In 1997, Netflix began mailing DVDs to people’s homes, disrupting the traditional video rental industry. In 2007, it launched a streaming service. In 2013, the company began producing its own content. In the amount of time it would take a traditional company to scale one version of itself, Netflix scaled up three versions.
Netflix was set up for venture scaling. The business was designed to optimize the existing business model to enable rapid innovations. This meant also having an enterprise capable of repeatedly jumping s-curves to new business models.
What is venture scaling?
Venture scaling is a combination of continuous innovation and rapidly scaling winning ideas to drive material business outcomes. Enterprises are good at coming up with ideas, but not great at scaling up those ideas to the point of financial returns.

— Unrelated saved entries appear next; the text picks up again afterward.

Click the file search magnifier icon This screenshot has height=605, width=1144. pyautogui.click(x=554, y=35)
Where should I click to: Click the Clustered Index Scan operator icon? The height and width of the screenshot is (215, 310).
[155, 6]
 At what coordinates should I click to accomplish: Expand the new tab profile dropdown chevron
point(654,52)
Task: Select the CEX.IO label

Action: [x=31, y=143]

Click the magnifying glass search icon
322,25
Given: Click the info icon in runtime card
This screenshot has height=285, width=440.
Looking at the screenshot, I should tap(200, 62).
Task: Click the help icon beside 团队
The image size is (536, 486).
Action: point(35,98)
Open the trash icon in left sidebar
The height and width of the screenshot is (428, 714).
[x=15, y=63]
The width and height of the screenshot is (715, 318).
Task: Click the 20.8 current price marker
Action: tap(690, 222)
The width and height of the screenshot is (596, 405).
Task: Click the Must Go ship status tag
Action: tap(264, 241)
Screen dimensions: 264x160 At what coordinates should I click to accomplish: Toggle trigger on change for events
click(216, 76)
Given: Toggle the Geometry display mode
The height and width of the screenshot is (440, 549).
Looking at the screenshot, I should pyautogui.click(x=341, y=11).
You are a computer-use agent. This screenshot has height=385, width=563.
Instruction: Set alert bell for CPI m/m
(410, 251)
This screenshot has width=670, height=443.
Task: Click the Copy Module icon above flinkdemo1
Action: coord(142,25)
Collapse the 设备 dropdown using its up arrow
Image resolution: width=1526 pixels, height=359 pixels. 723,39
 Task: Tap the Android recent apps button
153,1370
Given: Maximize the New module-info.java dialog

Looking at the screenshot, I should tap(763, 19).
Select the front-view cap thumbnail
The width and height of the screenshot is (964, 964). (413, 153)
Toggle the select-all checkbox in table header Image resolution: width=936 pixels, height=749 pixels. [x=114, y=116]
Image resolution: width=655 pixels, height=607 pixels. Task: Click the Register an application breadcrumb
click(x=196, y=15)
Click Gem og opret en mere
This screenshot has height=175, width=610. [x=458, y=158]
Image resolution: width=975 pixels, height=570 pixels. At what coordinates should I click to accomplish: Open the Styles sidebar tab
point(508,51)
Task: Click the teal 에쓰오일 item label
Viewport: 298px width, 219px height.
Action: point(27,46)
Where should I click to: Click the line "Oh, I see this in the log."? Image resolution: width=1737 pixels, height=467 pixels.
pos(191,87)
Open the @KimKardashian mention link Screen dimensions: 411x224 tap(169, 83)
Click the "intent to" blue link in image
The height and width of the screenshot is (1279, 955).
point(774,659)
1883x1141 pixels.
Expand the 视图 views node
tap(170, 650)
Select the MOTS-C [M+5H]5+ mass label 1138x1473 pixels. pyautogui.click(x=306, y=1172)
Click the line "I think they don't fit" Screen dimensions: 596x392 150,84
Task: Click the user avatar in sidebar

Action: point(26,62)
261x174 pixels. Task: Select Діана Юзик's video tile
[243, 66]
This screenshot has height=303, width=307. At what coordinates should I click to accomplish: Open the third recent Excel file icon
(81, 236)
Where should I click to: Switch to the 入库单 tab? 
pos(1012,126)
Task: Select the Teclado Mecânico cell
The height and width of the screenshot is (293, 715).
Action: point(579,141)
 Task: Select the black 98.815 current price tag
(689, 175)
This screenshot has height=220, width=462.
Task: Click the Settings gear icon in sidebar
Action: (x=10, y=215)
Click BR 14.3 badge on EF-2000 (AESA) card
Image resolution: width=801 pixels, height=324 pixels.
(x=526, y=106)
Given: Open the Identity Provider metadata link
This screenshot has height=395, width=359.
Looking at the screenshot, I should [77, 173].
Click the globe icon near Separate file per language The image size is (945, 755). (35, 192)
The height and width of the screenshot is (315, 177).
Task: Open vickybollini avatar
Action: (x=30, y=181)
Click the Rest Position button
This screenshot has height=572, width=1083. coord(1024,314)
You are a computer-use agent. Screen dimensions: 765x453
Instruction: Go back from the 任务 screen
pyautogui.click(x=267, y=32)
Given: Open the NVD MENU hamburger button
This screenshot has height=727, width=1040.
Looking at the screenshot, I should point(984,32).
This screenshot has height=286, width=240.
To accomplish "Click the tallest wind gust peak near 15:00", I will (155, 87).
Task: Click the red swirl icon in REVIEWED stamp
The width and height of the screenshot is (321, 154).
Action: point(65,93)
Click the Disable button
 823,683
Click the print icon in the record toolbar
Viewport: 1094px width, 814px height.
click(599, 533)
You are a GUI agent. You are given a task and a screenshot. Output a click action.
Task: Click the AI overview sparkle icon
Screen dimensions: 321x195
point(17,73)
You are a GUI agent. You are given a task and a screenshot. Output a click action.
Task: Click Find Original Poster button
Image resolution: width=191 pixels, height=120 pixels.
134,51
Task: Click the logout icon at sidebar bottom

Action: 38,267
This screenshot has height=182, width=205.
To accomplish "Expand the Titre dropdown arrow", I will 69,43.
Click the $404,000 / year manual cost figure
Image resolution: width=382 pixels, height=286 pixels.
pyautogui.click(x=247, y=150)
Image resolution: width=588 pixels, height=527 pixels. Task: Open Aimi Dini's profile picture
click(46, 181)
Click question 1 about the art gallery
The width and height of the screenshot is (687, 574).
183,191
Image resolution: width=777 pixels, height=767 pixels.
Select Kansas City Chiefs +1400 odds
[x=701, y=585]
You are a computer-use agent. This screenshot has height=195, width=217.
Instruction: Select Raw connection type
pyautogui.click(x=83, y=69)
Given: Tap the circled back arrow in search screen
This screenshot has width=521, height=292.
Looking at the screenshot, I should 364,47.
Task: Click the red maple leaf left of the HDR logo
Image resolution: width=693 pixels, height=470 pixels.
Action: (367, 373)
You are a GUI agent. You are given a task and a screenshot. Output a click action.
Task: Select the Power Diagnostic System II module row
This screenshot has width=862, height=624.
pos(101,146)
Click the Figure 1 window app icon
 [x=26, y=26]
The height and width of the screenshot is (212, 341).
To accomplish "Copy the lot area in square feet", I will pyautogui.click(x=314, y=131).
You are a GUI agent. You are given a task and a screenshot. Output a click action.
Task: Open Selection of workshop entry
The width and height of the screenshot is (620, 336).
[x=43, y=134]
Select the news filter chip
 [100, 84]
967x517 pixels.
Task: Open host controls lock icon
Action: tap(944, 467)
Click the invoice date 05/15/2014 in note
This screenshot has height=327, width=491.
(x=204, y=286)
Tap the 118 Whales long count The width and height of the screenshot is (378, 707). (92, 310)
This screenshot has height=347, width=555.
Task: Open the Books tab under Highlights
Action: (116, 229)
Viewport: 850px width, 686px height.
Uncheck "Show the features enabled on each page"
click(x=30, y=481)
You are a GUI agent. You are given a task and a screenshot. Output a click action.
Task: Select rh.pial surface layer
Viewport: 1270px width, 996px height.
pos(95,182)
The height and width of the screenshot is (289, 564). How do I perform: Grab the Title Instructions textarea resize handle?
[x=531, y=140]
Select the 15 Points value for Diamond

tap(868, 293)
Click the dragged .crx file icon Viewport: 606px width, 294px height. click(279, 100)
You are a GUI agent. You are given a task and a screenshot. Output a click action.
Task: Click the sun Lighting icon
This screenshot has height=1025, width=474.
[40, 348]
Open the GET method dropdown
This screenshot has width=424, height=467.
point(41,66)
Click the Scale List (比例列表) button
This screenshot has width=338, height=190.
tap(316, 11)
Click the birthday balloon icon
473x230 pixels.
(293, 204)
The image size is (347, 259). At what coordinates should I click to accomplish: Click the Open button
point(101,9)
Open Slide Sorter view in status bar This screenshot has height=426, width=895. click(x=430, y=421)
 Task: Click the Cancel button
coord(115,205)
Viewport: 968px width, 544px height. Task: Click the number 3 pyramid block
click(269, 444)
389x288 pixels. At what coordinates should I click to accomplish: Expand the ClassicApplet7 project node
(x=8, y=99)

“Only companies with venture-scaling capability will survive a challenge from the likes of Amazon, Netflix, Alibaba or Tencent,” says Graham P. Waller, vice president and distinguished analyst at Gartner.
Enterprises should be deliberately designed to be unstable. Traditional industrial businesses were designed with stability in mind, but that leaves them unable to quickly respond in a digital world.
Change your center of gravity
Think about digital business as it compares to breakthrough performance improvements in modern fighter jets. For decades, traditional combat planes were designed with a central tenet of aerodynamic stability. However, in a modern fighter jet the center of gravity is shifted backward, making the design inherently aerodynamically unstable. But it’s that instability that allows the plane the advantage of being able to turn sharply. Fighter jets are able to maneuver so quickly that pilots depend on a fly-by-wire system to maintain a stable flight.
When applied to a business, this means that the “center of gravity” — the ability to make decisions — moves from the top of the chart down to the product/platform team. This enables the business to venture scale and move quickly in the marketplace. Just as sticking to an old design principle for stability would have been dangerous in aircraft, this design in business thwarts new ventures. Changes to the core seem to threaten established structure and processes, but enterprises that cling to industrial-era tenets won’t be able to respond to disruptors or digital business.
Embrace the instability
The goals is to adopt a new management mindset and an organizational capability to adapt to the changing world of digital business. Organizations built specifically for stability won’t survive the digital business era. Executives might cite barriers to success such as culture, resources and talent, but those are only barriers for enterprises trapped in an industrial-era mindset.
Identify other enterprises that have moved in this direction as examples that it can be done successfully and form a plan for your enterprise to take small steps toward a new design.